(Records excerpted from a collection)
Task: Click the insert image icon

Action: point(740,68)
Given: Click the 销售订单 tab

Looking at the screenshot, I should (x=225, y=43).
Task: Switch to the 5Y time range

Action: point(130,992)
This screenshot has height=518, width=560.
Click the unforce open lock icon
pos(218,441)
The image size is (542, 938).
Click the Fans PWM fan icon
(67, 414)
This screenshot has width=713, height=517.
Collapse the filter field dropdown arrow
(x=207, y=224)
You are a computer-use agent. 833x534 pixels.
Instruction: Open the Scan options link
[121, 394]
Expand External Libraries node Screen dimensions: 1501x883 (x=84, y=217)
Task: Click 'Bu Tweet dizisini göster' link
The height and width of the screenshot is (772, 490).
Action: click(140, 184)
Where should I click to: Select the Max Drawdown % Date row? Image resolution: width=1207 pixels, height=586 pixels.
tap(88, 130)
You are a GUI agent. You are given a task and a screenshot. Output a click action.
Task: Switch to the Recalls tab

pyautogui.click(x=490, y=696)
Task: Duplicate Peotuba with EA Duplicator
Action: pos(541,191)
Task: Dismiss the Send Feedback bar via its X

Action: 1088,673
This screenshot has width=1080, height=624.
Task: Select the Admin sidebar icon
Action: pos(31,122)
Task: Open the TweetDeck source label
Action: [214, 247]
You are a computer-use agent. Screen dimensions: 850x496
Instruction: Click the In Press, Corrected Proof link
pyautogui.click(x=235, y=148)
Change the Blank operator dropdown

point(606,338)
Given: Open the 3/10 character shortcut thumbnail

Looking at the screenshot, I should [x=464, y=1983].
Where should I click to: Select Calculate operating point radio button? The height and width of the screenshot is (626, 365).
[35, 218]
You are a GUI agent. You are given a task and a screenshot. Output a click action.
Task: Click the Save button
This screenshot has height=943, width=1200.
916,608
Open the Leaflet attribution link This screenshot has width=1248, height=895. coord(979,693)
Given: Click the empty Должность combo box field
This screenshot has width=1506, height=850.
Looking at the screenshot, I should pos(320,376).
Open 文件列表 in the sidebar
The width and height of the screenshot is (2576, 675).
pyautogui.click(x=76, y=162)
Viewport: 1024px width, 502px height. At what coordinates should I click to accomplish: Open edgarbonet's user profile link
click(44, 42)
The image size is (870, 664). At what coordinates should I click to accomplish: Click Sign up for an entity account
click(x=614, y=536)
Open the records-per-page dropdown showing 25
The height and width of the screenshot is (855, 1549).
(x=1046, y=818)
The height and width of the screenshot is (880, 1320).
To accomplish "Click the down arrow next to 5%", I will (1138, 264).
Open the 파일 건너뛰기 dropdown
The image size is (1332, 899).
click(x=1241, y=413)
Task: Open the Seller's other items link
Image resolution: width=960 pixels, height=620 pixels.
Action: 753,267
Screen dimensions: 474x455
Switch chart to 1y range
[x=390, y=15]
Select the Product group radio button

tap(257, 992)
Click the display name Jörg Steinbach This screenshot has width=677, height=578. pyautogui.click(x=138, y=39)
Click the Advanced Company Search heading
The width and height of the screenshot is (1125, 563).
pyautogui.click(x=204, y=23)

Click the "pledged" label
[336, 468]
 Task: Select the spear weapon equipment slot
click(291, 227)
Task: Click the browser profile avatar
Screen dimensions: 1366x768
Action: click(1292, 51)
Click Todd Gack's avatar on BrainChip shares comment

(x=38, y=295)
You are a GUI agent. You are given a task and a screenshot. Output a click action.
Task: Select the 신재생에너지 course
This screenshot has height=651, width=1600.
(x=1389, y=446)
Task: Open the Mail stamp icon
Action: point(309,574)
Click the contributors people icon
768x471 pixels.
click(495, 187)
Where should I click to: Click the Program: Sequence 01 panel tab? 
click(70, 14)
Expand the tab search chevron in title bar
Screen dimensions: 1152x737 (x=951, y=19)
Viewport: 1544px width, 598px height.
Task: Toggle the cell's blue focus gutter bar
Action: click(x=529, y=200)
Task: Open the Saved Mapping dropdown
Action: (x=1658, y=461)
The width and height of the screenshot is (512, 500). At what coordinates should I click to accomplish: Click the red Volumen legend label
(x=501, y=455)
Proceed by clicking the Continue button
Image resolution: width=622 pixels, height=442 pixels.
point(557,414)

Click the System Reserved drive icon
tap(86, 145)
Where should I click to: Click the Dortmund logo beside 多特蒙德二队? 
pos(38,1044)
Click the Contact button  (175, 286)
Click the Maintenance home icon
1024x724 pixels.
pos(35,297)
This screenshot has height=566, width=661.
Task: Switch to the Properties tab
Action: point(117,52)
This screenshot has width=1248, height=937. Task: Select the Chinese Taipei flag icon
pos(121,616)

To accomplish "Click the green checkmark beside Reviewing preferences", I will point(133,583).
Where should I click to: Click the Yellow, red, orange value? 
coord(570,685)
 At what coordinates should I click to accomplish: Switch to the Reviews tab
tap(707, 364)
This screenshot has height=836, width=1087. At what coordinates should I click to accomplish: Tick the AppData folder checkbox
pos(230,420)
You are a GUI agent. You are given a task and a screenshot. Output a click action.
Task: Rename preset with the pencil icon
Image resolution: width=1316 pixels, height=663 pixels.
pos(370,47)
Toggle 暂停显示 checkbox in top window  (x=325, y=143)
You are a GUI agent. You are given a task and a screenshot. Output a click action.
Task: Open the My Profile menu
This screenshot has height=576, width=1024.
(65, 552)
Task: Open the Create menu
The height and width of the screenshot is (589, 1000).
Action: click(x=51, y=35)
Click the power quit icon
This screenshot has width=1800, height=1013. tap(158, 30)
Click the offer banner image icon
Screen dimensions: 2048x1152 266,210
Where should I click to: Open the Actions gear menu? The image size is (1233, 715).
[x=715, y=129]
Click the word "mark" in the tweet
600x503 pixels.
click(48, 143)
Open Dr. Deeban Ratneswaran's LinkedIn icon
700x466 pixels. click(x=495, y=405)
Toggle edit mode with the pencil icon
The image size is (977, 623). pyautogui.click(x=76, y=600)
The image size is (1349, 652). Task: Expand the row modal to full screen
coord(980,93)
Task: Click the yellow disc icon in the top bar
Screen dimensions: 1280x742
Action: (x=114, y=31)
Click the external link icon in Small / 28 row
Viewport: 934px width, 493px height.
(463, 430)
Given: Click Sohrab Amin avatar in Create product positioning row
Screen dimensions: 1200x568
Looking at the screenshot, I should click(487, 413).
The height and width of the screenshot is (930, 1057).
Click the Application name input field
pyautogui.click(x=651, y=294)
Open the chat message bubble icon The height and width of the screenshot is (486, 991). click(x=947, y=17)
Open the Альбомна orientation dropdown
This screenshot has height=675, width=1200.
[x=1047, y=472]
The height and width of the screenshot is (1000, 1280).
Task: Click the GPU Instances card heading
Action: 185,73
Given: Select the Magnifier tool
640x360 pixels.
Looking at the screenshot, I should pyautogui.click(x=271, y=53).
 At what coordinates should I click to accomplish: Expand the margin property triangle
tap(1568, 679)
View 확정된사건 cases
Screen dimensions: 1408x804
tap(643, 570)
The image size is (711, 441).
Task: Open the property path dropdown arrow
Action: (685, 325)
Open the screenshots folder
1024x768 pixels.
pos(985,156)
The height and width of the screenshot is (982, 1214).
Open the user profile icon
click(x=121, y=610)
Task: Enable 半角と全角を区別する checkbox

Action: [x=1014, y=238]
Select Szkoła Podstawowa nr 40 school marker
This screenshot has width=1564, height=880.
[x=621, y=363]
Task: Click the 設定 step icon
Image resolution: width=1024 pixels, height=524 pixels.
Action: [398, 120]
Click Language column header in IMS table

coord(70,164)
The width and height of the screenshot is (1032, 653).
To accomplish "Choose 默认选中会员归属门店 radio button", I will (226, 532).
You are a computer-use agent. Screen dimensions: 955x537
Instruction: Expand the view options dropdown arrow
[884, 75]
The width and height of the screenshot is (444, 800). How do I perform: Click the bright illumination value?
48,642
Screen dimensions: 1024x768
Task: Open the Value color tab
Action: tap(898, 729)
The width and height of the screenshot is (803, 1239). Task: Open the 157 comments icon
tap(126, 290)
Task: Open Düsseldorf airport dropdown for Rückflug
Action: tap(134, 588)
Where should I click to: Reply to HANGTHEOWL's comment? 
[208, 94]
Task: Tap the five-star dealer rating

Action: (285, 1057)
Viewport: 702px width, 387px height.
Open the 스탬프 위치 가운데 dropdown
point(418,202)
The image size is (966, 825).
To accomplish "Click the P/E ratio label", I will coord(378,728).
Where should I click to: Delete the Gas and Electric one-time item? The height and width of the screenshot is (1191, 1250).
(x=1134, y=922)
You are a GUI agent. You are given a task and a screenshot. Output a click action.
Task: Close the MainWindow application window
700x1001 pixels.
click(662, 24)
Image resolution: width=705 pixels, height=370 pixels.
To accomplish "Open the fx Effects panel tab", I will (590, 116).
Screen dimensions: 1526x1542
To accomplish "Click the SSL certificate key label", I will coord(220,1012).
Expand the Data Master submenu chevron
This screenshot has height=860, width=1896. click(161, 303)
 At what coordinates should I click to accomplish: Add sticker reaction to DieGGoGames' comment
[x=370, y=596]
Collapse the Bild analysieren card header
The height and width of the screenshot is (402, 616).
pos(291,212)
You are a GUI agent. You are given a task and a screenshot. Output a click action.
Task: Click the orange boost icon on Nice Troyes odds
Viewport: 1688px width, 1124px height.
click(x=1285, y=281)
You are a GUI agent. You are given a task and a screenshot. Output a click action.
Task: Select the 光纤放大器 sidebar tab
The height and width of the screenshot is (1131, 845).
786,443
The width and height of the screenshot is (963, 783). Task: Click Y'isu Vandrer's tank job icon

◆ Task requirements: The line above containing "Viewport: 1024px width, 502px", the line containing "Screen dimensions: 474x455", and every line between them are to be transcribed exactly; no other line is wanted.

◆ Response to the exercise:
Viewport: 1024px width, 502px height. At what coordinates should I click to accomplish: Open edgarbonet's user profile link
click(44, 42)
The image size is (870, 664). At what coordinates should I click to accomplish: Click Sign up for an entity account
click(x=614, y=536)
Open the records-per-page dropdown showing 25
The height and width of the screenshot is (855, 1549).
(x=1046, y=818)
The height and width of the screenshot is (880, 1320).
To accomplish "Click the down arrow next to 5%", I will (1138, 264).
Open the 파일 건너뛰기 dropdown
The image size is (1332, 899).
click(x=1241, y=413)
Task: Open the Seller's other items link
Image resolution: width=960 pixels, height=620 pixels.
Action: 753,267
Screen dimensions: 474x455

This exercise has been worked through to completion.